Collected data:
%%
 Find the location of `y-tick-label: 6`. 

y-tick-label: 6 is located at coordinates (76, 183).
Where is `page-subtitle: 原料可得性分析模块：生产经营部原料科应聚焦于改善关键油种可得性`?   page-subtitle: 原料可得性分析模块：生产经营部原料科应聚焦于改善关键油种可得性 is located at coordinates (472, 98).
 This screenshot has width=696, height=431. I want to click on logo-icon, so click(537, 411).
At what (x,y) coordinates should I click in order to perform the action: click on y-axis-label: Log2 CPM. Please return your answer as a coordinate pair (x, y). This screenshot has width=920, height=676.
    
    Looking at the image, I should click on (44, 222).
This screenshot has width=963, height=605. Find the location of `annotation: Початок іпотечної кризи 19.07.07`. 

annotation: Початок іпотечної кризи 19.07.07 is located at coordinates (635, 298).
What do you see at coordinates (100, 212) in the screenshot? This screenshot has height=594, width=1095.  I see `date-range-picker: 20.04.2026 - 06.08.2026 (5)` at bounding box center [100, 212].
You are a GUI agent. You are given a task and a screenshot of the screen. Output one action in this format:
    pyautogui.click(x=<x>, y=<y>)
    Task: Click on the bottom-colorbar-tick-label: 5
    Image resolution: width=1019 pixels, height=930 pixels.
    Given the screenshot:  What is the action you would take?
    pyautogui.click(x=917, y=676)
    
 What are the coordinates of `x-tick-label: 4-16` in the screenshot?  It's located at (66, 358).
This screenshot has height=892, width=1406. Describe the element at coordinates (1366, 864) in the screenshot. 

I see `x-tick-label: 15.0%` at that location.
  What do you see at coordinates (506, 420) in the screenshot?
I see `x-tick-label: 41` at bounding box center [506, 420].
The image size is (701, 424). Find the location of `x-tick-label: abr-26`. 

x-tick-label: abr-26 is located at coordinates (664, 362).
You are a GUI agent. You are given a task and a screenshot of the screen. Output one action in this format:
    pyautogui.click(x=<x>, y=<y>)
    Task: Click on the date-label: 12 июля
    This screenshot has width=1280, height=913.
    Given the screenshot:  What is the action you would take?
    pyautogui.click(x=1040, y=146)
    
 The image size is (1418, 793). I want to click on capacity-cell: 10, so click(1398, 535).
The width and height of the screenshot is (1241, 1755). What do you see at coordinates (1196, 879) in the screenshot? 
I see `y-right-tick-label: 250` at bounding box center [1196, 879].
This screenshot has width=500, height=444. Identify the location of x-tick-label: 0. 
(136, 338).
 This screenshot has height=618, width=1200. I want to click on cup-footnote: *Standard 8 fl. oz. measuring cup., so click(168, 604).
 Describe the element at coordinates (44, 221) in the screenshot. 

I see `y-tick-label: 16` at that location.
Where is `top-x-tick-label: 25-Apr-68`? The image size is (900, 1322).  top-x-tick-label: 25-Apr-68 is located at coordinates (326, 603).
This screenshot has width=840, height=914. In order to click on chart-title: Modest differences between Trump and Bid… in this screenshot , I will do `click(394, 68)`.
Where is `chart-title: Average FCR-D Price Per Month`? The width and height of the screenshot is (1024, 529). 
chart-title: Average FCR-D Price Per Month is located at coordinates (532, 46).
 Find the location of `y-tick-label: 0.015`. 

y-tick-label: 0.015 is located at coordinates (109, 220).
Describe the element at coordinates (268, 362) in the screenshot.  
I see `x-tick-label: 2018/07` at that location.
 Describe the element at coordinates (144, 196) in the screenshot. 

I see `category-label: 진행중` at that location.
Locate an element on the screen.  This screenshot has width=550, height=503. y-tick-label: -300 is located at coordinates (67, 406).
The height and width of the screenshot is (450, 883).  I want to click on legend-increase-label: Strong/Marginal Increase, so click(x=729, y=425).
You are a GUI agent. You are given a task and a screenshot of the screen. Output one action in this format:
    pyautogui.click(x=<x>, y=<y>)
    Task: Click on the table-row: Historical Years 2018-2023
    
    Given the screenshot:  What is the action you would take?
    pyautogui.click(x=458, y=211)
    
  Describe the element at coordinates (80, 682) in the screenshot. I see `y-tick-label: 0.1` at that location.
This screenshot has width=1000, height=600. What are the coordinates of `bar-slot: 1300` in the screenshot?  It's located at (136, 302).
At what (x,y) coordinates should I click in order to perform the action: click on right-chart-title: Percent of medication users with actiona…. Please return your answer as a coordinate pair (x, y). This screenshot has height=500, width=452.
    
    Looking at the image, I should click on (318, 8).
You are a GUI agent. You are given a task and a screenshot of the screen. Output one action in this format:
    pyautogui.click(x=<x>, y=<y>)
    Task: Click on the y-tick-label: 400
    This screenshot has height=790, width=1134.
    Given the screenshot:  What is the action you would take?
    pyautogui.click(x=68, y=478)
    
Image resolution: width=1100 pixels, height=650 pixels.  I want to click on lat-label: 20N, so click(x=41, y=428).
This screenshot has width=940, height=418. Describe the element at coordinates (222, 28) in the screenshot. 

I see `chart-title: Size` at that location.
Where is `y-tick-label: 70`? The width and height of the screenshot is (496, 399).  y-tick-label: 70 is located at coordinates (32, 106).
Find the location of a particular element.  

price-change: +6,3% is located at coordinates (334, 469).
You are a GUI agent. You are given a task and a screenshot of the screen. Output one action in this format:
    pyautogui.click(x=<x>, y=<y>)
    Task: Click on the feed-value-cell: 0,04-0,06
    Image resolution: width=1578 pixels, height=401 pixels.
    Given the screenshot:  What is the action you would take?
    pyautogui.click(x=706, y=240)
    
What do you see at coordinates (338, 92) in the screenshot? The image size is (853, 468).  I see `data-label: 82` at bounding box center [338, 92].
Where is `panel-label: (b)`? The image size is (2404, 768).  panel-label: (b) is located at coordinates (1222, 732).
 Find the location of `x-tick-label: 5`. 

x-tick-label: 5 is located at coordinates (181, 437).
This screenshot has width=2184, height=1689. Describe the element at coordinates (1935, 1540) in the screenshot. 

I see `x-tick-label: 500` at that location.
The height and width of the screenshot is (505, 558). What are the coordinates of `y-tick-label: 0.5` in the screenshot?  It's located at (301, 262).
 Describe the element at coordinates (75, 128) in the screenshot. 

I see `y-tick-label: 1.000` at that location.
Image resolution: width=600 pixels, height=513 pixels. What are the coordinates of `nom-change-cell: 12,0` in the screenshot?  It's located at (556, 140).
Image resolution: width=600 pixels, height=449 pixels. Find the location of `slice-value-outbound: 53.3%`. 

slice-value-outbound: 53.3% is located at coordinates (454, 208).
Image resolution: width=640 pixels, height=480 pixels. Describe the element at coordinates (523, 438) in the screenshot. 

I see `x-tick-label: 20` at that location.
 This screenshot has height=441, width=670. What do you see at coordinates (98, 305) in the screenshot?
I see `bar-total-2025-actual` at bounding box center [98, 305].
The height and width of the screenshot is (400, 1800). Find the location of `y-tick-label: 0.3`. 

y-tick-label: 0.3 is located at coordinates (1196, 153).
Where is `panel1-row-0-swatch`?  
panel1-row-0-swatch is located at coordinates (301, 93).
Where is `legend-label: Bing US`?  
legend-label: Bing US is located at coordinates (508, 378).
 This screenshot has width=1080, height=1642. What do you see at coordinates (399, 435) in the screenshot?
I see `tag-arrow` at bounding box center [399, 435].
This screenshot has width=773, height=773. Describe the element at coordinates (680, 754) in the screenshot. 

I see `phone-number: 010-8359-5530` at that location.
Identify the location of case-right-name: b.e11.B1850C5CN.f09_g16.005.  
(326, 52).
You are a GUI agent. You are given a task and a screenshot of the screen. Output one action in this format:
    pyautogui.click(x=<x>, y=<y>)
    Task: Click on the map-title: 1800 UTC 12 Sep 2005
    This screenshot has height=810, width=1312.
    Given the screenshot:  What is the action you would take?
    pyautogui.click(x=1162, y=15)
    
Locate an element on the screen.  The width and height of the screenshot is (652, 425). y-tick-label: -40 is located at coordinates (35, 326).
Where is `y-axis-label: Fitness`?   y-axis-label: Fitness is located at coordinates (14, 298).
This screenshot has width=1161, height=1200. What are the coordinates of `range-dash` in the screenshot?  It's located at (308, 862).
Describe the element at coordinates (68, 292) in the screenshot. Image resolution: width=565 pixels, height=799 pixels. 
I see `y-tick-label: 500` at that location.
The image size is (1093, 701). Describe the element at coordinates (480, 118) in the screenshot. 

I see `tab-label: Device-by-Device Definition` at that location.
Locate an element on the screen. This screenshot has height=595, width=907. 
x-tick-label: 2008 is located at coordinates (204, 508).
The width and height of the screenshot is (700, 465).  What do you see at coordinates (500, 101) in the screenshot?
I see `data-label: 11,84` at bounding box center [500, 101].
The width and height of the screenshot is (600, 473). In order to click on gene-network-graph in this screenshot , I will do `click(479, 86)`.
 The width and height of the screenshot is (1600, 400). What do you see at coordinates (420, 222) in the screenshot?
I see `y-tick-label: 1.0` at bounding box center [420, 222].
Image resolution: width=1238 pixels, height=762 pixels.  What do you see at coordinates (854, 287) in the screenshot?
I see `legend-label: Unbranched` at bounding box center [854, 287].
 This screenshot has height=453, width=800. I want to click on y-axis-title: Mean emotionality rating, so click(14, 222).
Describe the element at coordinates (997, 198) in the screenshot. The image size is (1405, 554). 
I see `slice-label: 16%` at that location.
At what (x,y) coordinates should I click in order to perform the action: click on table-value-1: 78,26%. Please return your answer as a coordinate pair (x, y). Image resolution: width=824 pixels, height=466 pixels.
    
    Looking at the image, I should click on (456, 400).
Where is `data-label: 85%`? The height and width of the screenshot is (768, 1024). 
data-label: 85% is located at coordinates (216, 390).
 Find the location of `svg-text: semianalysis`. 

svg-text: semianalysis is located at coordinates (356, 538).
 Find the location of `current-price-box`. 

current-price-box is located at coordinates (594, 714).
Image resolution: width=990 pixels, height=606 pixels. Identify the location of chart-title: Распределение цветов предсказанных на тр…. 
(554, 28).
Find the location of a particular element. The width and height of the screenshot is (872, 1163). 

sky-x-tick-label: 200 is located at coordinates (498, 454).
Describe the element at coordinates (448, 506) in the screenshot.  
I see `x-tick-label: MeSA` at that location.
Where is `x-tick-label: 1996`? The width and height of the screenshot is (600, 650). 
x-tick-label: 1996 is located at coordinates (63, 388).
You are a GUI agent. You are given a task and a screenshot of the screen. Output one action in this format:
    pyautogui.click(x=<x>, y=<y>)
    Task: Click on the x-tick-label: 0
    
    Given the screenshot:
%%
## The task
Please reproduce the lines starting at the line containing "of case-right-name: b.e11.B1850C5CN.f09_g16.005." and ending at the line containing "pyautogui.click(x=1162, y=15)", substituting "screen image" for every "screenshot" and keeping everything else the same.

## Final answer
Identify the location of case-right-name: b.e11.B1850C5CN.f09_g16.005.  
(326, 52).
You are a GUI agent. You are given a task and a screen image of the screen. Output one action in this format:
    pyautogui.click(x=<x>, y=<y>)
    Task: Click on the map-title: 1800 UTC 12 Sep 2005
    This screen image has height=810, width=1312.
    Given the screen image:  What is the action you would take?
    pyautogui.click(x=1162, y=15)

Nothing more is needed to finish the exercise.